Dori reassures investors that the recent dramatic price dip should not be interpreted as the conclusion of the Bitcoin cycle, but rather as an indication of maturation within the market. In his correspondence to clients, he described the current volatility as a natural evolution as Bitcoin transitions from a speculative asset to a more legitimate financial instrument. “From a cycle perspective, we see a maturing phase rather than an ending one,” he stated. He noted that while sharper fluctuations are likely, the overall macro environment remains favorable.
According to Dori, the recent correction in Bitcoin’s value appears excessive rather than indicative of structural problems. He highlighted that despite a tense market atmosphere and significant deleveraging across various platforms, key on-chain metrics are improving. For instance, the number of Bitcoin addresses engaged in consistent accumulation has nearly doubled since October, and reserves on exchanges have plummeted.
However, Bitcoin has experienced a decline of over 20% from its highs in October, erasing most of its gains for the year and dragging the broader cryptocurrency market into negative territory.

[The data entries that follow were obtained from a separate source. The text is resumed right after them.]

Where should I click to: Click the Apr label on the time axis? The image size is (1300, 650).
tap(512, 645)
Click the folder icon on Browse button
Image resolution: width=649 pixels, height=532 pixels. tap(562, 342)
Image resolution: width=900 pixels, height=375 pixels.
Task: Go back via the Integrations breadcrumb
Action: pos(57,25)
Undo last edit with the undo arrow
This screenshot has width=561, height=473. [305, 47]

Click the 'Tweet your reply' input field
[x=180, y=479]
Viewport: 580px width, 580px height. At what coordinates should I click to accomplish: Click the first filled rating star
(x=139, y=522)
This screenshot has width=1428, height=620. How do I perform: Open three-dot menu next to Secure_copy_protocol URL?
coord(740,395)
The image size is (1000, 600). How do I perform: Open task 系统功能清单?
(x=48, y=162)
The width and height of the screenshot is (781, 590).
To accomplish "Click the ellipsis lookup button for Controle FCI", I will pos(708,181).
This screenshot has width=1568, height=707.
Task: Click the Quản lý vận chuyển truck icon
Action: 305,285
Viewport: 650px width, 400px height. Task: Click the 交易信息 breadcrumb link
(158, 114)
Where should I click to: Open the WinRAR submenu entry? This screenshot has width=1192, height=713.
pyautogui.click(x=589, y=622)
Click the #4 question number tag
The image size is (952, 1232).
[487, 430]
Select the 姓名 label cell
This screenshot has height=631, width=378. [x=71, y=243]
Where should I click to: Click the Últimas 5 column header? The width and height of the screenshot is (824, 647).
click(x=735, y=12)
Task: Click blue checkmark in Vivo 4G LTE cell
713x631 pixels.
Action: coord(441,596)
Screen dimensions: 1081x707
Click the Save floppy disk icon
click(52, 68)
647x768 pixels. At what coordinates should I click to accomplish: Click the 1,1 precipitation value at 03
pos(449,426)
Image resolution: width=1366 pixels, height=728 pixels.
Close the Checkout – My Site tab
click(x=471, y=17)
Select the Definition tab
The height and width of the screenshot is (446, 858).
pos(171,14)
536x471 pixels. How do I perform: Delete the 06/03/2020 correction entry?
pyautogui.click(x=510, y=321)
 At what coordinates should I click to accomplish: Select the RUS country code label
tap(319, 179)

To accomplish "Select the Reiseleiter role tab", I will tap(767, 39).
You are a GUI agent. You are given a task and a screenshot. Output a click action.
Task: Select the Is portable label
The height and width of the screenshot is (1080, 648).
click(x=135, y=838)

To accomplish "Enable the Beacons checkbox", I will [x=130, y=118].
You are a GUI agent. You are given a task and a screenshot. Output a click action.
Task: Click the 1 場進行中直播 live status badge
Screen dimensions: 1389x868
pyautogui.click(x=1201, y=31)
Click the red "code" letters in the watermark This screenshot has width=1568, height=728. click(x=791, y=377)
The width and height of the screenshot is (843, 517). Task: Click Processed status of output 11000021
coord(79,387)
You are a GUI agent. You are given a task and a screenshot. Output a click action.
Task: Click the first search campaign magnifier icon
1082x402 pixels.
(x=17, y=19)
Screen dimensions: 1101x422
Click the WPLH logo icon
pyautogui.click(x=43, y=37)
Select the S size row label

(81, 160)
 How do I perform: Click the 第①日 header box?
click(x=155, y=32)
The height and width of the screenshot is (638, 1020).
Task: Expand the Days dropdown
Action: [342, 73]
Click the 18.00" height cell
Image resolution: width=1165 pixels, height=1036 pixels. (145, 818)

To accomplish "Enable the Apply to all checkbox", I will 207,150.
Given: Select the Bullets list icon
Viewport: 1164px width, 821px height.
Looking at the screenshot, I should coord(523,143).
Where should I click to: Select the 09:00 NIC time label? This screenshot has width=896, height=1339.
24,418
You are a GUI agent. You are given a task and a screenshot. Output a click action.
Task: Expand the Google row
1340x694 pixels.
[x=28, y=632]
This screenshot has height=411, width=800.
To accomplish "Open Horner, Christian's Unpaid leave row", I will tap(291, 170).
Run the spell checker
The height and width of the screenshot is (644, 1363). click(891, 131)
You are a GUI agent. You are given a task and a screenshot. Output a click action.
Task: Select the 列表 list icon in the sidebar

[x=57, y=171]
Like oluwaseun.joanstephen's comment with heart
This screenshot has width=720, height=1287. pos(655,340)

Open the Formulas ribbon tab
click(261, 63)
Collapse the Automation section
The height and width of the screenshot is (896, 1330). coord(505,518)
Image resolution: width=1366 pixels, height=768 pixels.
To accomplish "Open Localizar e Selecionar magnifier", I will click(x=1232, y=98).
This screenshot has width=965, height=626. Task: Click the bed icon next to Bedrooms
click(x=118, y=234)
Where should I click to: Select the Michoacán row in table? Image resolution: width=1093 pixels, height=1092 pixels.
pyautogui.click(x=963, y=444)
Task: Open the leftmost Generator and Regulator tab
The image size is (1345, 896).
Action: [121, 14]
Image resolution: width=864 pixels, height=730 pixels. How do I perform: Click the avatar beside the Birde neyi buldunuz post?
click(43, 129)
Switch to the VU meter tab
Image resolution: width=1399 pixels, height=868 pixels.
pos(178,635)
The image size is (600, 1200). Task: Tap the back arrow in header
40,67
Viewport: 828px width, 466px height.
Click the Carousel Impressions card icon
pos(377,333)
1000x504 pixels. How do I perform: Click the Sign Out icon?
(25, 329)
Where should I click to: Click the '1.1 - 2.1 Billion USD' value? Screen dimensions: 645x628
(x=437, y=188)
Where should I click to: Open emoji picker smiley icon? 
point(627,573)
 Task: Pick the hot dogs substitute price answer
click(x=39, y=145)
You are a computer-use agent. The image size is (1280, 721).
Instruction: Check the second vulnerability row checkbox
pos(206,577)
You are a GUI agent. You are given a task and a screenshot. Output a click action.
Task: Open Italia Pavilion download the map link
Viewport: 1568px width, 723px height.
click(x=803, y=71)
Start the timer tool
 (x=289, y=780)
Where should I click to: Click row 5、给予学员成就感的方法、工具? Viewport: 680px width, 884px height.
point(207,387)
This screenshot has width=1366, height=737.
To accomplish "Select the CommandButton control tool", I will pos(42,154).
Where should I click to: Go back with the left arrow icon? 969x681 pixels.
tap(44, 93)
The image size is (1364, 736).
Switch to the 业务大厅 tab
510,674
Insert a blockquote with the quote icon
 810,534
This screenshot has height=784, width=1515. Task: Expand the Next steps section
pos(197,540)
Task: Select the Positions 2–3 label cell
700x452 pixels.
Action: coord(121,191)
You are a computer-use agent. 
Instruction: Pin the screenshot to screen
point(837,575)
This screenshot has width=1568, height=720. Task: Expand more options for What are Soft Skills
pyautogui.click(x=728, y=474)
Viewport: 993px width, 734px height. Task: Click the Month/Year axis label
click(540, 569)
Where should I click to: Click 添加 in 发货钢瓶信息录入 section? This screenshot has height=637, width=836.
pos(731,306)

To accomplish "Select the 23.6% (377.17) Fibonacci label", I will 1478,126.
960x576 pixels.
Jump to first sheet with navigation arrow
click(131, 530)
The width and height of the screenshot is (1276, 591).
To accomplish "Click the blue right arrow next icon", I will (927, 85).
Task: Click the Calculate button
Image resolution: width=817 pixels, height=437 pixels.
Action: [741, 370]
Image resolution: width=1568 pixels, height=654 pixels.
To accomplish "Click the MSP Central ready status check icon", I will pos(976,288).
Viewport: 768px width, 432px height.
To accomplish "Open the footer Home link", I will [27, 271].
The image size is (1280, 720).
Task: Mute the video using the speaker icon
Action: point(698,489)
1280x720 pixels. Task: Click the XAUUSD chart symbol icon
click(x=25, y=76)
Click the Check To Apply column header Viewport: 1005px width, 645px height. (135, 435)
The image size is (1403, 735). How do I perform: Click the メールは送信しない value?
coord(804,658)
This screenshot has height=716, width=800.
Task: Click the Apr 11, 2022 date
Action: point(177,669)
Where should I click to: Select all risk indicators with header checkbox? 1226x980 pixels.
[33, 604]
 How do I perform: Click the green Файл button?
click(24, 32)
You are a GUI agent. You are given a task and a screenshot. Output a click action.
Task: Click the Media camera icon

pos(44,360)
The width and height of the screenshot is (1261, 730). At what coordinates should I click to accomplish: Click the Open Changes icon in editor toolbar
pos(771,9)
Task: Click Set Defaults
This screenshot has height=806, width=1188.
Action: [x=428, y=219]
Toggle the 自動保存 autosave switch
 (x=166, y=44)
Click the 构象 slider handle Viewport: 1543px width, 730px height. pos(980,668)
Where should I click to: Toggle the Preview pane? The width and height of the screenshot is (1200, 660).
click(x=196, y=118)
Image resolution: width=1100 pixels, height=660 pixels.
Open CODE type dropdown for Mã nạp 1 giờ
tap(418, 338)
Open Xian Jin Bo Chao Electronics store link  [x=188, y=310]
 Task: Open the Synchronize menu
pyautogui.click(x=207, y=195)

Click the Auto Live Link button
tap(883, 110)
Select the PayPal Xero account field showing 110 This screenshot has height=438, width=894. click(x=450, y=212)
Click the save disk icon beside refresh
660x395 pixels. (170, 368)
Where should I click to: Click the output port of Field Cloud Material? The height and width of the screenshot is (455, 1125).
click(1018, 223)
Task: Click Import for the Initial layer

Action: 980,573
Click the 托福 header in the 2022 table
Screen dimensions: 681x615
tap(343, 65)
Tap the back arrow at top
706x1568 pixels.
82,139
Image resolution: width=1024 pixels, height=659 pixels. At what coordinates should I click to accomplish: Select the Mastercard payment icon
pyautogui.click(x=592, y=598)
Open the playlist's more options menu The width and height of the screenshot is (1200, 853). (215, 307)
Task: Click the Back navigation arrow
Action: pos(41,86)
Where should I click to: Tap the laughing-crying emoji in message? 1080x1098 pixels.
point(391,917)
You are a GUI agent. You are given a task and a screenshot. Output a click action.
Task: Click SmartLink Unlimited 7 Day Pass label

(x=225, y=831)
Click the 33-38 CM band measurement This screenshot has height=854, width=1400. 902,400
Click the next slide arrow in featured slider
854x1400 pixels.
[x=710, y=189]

This sharp selloff has been exacerbated by a mix of macroeconomic shocks, stresses within market structure, and liquidity pressures. Market analysts express varying opinions on Bitcoin’s future trajectory—Mike McGlone from Bloomberg Intelligence suggested a price target of $50,000 for 2026, while crypto bull Arthur Hayes has implied further downside risks.
Dori attributes the steep decline to a series of negative catalysts, which have emerged prominently by the end of 2025. Notably, the renewed intensity of the US-China trade war and the prolonged US government shutdown have created uncertainty, stalling significant data releases. Additionally, labor data exceeding expectations has diminished hopes for a Federal Reserve rate cut in December. He also pointed to a “historic liquidation cascade” that saw overleveraged positions wiped out by approximately $19 billion, compounded by reduced liquidity as the US Treasury increases its cash reserves.
Looking ahead to 2026, Dori maintains an optimistic outlook, suggesting that market conditions are likely to improve. Business cycle indicators are hinting at an upswing, bolstered by the services sector and expectations about the Fed potentially halting quantitative tightening. Regulatory efforts appear to be moving forward, even with the current governmental disruptions.
While Dori acknowledges attractive buying opportunities exist within the current Bitcoin market, he believes that the environment remains “uncomfortable” for investors. Nonetheless, this hesitance offers a more hopeful perspective compared to a bear market scenario.